Degenerate DropSynth for Simultaneous Assembly of Diverse Gene Libraries and Local Designed Mutants

Abstract

AbstractProtein engineering efforts often involve the creation of hybrid or chimeric proteins, where functionality critically hinges on the precise design of linkers and fusion points. Traditional methods have been constrained by a focus on single genes or the random selection of fusion points. Here we introduce an approach which enables the creation of large gene libraries where each library comprises a multitude of diverse, specifically designed genes, each with a corresponding set of programmatically designed fusion points or linkers. When combined with multiplex functional assays, these libraries facilitate the derivation of generalized engineering principles applicable across whole protein families or domain types. Degenerate DropSynth is a multiplex gene synthesis technique which allows for the assembly of up to eight distinct variants for each of the 1,536 designed parent genes in a single reaction.

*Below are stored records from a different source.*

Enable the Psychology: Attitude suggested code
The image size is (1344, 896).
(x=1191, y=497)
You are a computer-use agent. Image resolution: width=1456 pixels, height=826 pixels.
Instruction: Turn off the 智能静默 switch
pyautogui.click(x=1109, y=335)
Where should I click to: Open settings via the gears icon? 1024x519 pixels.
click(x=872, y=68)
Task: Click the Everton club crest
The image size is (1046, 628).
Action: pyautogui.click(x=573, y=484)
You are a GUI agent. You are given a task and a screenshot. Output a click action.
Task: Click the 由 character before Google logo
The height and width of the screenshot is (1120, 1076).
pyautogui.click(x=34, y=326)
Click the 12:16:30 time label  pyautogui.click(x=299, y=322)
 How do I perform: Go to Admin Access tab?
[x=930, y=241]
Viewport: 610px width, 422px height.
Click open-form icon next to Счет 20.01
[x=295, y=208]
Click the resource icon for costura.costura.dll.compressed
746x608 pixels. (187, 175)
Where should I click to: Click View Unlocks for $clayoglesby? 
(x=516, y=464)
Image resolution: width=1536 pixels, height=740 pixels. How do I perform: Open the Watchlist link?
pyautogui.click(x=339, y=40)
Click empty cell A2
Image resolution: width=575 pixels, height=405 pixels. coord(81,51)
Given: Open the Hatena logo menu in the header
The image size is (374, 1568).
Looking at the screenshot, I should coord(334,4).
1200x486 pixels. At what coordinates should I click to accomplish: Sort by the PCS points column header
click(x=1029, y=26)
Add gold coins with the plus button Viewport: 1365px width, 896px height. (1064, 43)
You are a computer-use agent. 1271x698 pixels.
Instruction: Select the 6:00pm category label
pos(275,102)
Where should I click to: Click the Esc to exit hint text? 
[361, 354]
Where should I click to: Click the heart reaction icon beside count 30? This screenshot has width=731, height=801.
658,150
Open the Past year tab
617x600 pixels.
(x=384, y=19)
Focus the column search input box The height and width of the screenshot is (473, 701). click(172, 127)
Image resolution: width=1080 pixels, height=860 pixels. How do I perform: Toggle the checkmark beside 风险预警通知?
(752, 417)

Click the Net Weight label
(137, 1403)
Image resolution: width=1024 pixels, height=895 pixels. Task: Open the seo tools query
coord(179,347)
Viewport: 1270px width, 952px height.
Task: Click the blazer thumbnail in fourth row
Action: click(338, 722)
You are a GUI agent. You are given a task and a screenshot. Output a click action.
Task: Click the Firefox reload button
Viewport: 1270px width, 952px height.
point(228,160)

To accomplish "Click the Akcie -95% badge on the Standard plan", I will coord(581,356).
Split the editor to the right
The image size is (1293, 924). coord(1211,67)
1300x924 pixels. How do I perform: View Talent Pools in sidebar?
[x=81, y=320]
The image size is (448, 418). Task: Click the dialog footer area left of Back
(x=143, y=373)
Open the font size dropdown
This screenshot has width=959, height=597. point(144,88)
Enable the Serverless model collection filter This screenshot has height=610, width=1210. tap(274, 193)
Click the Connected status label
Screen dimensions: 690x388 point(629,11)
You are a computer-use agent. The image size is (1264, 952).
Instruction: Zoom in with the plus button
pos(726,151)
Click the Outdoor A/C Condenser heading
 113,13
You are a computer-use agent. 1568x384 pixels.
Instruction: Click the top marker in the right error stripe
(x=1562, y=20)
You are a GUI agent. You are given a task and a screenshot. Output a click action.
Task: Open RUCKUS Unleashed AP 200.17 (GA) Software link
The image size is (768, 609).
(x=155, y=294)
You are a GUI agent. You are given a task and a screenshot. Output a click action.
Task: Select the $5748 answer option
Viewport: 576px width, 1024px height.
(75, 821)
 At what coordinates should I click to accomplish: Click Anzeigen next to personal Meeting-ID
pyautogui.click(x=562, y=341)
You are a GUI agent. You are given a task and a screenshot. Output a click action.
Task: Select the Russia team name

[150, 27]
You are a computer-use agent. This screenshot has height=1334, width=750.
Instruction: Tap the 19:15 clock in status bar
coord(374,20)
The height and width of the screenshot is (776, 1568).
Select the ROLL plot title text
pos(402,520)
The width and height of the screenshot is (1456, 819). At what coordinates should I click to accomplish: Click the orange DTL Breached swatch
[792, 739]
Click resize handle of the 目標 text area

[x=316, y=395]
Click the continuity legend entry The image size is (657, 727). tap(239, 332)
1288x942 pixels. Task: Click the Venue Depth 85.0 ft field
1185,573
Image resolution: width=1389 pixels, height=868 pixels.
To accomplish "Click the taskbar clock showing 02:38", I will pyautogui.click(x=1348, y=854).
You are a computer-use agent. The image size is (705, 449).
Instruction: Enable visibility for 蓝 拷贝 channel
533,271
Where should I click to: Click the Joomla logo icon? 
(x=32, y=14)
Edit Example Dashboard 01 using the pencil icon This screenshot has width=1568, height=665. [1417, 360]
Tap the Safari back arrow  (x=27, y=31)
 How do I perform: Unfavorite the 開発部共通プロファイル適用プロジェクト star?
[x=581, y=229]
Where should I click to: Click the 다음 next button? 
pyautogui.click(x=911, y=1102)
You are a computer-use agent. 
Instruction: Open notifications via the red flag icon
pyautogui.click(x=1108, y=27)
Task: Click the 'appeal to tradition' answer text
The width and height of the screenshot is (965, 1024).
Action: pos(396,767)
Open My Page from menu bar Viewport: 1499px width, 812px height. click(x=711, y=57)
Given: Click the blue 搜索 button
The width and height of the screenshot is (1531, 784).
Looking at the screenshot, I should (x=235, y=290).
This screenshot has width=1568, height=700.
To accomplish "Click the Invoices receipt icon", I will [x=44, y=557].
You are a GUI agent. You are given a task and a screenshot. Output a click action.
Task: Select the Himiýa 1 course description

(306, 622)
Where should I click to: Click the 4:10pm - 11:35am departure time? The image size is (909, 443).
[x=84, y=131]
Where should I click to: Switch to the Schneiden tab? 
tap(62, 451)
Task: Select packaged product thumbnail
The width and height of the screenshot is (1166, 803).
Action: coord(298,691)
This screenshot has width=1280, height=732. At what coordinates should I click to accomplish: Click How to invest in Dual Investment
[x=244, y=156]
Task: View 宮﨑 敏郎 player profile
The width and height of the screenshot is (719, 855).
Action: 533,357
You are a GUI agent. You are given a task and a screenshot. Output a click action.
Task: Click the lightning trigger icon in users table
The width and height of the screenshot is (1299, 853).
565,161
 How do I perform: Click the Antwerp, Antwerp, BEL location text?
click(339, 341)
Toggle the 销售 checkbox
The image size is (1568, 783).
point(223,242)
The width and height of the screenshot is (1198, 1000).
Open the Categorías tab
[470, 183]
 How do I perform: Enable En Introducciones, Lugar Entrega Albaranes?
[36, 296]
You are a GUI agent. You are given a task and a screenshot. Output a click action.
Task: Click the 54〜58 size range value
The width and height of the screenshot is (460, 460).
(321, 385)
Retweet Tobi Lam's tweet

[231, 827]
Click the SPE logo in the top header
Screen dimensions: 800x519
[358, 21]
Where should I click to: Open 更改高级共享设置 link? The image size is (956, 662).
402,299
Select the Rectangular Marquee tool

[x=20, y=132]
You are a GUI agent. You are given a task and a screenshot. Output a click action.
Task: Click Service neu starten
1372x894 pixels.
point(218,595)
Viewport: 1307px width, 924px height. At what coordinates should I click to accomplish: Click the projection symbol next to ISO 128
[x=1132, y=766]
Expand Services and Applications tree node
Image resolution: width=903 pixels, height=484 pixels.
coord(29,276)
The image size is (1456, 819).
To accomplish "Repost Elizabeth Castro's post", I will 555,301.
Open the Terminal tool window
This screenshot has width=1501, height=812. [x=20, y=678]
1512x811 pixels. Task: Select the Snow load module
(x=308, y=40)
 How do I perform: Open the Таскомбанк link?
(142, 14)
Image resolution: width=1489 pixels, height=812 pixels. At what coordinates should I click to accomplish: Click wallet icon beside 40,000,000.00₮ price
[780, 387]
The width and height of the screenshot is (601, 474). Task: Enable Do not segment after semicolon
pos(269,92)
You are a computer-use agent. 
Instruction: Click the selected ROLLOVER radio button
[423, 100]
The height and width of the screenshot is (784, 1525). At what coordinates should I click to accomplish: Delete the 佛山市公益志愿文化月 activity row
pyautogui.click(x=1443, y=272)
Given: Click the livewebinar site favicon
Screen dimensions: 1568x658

We assemble chimeric sensor histidine kinases and demonstrate the assembly of genes up to 1 kbp in length with an 8% rate of perfect assemblies per gene. Our findings indicate that incorporating an increased number of variants in droplets containing barcoded beads does not significantly affect the rate of perfect assemblies. However, maintaining a consistent level of degeneracy across the library is important to ensure good coverage and reduce inequality. The results suggest the potential for scaling this process to assemble at least 8,000 distinct variants in a single reaction. Degenerate DropSynth enables the systematic exploration of protein families through large-scale, programmable assembly of chimeric proteins, moving beyond the limitations of individual protein studies.